On both accounts we failed.

The rain fell down about 4 locks before the end and whilst we were not soaked it did make it a bit wet; mooring opportunities were less than we thought and we finally stopped just below the bottom lock.

We wandered back to The Blue Lias - it didn't look good with a seeming lack of any activity - we were right - we were there at 5:30 and it didn't reopen until 6pm.
We weren't that desiring of a drink that we were going to wait around for another half hour and besides that the pub didn't look that great (on the outside).
What is this 3pm to 6pm closing thing

the pub was there, but no-one else

A walk back to the boat and a quick drink at The Two Boats - we had built up a bit of a thirst by then, and then a return to Ferndale.

Friday was a better day and we left at a reasonable hour - a hire boat was just coming through the lock as we left - mmm, someone to share the locks with further along - and indeed it panned out that way.
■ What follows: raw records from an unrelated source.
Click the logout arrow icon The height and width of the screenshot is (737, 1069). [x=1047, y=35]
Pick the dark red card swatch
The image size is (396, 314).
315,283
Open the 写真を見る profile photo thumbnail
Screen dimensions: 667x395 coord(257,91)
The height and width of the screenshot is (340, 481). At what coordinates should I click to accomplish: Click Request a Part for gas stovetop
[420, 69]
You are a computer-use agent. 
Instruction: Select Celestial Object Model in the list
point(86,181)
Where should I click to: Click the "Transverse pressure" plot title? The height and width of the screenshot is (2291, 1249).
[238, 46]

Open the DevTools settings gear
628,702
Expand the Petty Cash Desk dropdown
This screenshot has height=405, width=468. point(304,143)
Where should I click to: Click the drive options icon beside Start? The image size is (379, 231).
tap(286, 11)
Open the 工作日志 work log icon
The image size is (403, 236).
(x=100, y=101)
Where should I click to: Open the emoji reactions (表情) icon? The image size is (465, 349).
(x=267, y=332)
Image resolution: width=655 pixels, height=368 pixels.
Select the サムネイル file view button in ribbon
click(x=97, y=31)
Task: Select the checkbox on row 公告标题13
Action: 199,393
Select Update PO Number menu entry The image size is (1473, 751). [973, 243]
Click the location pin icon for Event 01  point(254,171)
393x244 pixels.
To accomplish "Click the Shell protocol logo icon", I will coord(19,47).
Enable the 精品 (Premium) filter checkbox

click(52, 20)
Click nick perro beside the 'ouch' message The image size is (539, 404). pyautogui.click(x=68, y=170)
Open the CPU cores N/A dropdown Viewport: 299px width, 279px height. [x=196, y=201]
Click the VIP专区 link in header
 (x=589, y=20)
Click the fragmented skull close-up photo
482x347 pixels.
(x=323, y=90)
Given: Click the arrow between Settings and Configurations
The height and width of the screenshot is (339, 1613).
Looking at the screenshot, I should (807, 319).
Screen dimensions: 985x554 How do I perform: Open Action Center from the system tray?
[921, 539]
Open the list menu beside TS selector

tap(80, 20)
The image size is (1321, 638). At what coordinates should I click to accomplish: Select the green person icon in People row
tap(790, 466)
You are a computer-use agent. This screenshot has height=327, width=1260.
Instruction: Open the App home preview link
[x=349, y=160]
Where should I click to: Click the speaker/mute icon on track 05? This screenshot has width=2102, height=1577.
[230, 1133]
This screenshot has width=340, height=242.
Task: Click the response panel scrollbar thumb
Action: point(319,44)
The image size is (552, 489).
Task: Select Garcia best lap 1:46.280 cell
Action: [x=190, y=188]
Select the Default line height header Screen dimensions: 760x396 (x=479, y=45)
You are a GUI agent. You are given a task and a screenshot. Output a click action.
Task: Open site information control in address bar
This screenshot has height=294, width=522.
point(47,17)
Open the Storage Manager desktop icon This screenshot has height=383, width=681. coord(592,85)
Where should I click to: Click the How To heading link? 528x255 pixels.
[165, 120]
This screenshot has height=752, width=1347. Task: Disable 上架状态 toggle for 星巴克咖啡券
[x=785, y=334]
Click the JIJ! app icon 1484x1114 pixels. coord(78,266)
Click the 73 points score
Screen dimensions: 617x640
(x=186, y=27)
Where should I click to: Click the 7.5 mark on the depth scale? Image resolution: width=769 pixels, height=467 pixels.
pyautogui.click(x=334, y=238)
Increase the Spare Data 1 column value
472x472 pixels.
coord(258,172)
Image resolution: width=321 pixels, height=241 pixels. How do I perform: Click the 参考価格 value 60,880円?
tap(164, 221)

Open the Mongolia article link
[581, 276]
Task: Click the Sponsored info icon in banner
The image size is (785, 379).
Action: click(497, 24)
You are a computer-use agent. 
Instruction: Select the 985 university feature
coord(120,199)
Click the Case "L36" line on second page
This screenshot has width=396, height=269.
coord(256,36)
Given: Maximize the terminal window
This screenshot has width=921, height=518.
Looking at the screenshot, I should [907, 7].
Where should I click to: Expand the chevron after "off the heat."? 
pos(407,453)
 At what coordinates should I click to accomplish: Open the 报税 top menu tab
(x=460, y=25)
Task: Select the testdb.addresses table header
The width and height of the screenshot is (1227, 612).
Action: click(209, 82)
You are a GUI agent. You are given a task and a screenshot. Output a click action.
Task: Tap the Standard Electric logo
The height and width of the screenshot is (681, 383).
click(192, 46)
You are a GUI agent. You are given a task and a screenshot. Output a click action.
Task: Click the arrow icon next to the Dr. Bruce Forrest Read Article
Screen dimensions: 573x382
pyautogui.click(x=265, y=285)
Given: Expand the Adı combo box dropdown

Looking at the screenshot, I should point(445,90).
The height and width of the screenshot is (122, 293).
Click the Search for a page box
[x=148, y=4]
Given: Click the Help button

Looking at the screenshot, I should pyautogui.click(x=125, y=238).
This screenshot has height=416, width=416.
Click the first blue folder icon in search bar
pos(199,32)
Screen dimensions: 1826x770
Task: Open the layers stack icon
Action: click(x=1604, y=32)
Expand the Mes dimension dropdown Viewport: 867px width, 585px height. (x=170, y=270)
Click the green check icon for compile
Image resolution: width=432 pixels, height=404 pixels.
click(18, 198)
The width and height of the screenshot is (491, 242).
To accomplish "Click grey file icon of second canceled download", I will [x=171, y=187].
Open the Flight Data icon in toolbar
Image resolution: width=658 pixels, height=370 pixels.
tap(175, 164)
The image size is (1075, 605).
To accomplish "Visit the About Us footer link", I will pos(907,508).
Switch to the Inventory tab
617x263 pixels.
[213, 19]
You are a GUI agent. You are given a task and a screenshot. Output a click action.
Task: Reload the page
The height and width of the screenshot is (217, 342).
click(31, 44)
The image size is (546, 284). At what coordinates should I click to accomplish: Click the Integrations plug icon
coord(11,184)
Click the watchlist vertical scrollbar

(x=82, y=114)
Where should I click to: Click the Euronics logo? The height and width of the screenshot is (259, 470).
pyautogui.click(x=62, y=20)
There were 2 willing souls aboard - Clive and son Ben - to help with the locks and with daughter Amy ably handling the boat, we worked through the 10 locks in what seemed virtually no time at all - we all seemed surprised when we had reached the last one.
After this they pulled over for lunch and a rest - they only had a few miles to return their boat on Saturday so they were going to take it easy - any wonder, they had completed the Warwickshire Ring within the week.

Diane wanted to do some grocery shopping at Lidl (in Lemington Spa) which was ideally situated for this - in what now stands as a personal best, she was back in just 15 minutes - didn't even have time to sit down and take it easy.

So we headed off for the last few miles and the final two locks - our destination being Warwick and in particular, The Cape.

Water tank was filled above the last lock; mooring place found and tied up - time to visit a well-known spot for us and the happy Friday pub shot for the viber group.
Friday happy shot

We were not going to do too much on Saturday - just a quick visit into town and a call in at Sainbury's on the way back - there are some things that she cannot buy just anywhere.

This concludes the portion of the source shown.